9Son yedi belayla dolu yedi tası olan yedi melekten biri gelip
benimle konuştu. «Gel!» dedi. «Kuzu'ya eş olacak gelini sana göstereyim.» 10-11Sonra melek beni
Ruh'un yönetiminde, büyük ve yüksek bir dağa götürdü. Oradan bana, gökten,
Tanrı'nın yanından inen ve O'nun görkemiyle ışıldayan kutsal kenti, Kudüs'ü
gösterdi. Kentin ışıltısı, çok değerli bir taşın, billur gibi parıldayan yeşim
taşının ışıltısına benziyordu. 12Büyük
ve yüksek surları ve on iki kapısı vardı. Kapıları on iki melek bekliyordu.
Kapıların üzerine, İsrail oğullarının on iki oymağının adları yazılmıştı. 13Doğuda üç kapı, kuzeyde üç kapı, güneyde üç kapı ve
batıda üç kapı vardı. 14Kenti çevreleyen surların on
iki temel taşı bulunuyordu. Bunların üzerinde Kuzu'nun on iki elçisinin adları
yazılıydı.
15Benimle konuşan meleğin
elinde, kenti ve kentin kapılarıyla surlarını ölçmek için altından bir ölçü
kamışı vardı. 16Kent, kare biçiminde olup uzunluğu enine
eşitti. Melek kenti kamışla ölçtü, her bir yanı on iki bin ok atımı geldi.

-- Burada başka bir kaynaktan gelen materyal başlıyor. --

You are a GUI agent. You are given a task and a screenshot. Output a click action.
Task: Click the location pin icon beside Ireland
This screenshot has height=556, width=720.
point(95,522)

Uzunluğu, eni ve yüksekliği birbirine eşitti. 17Melek
surları da ölçtü. Kullandığı insan ölçüsüne göre, bunları yüz kırk dört
arşın yüksekliğinde[ı] buldu. 18Surlar yeşimden yapılmıştı. Kent
ise, cam berraklığında saf altındandı. 19-20Kent
surlarının temelleri, her türlü değerli taşla bezenmişti. Birinci temel taşı
yeşim, ikincisi safir, üçüncüsü alaca akik, dördüncüsü zümrüt, beşincisi
beyaz akik, altıncısı kırmızı akik, yedincisi sarı yakut, sekizincisi beril,
dokuzuncusu zebercet, onuncusu sarıca zümrüt, onbirincisi gökyakut ve onikincisi mor
yakuttu. 21On iki kapı, on iki inciydi; yani, kapıların her
biri birer inciden yapılmıştı. Kentin ana yolu, cam saydamlığında saf altındandı.
22Kentte tapınak görmedim. Çünkü gücü her şeye yeten
Rab Tanrı ve Kuzu, kentin tapınağıdır. 23Kentin, güneş ya da ay tarafından
aydınlatılmaya gereksinmesi yoktur. Çünkü Tanrı'nın görkemi onu aydınlatıyor.
Kuzu da onun çırasıdır. 24Uluslar
kentin ışığında yürüyecekler. Dünyanın kralları, servetlerini oraya
getirecekler. 25Kentin
kapıları gündüz hiç kapanmayacak. Üstelik orada hiç gece olmayacak. 26Ulusların servet ve zenginlikleri oraya taşınacak. 27Oraya murdar hiçbir şey, iğrenç
ve aldatıcı işler yapan hiç kimse asla girmeyecek; yalnız adları Kuzu'nun yaşam
kitabında yazılı olanlar girecektir.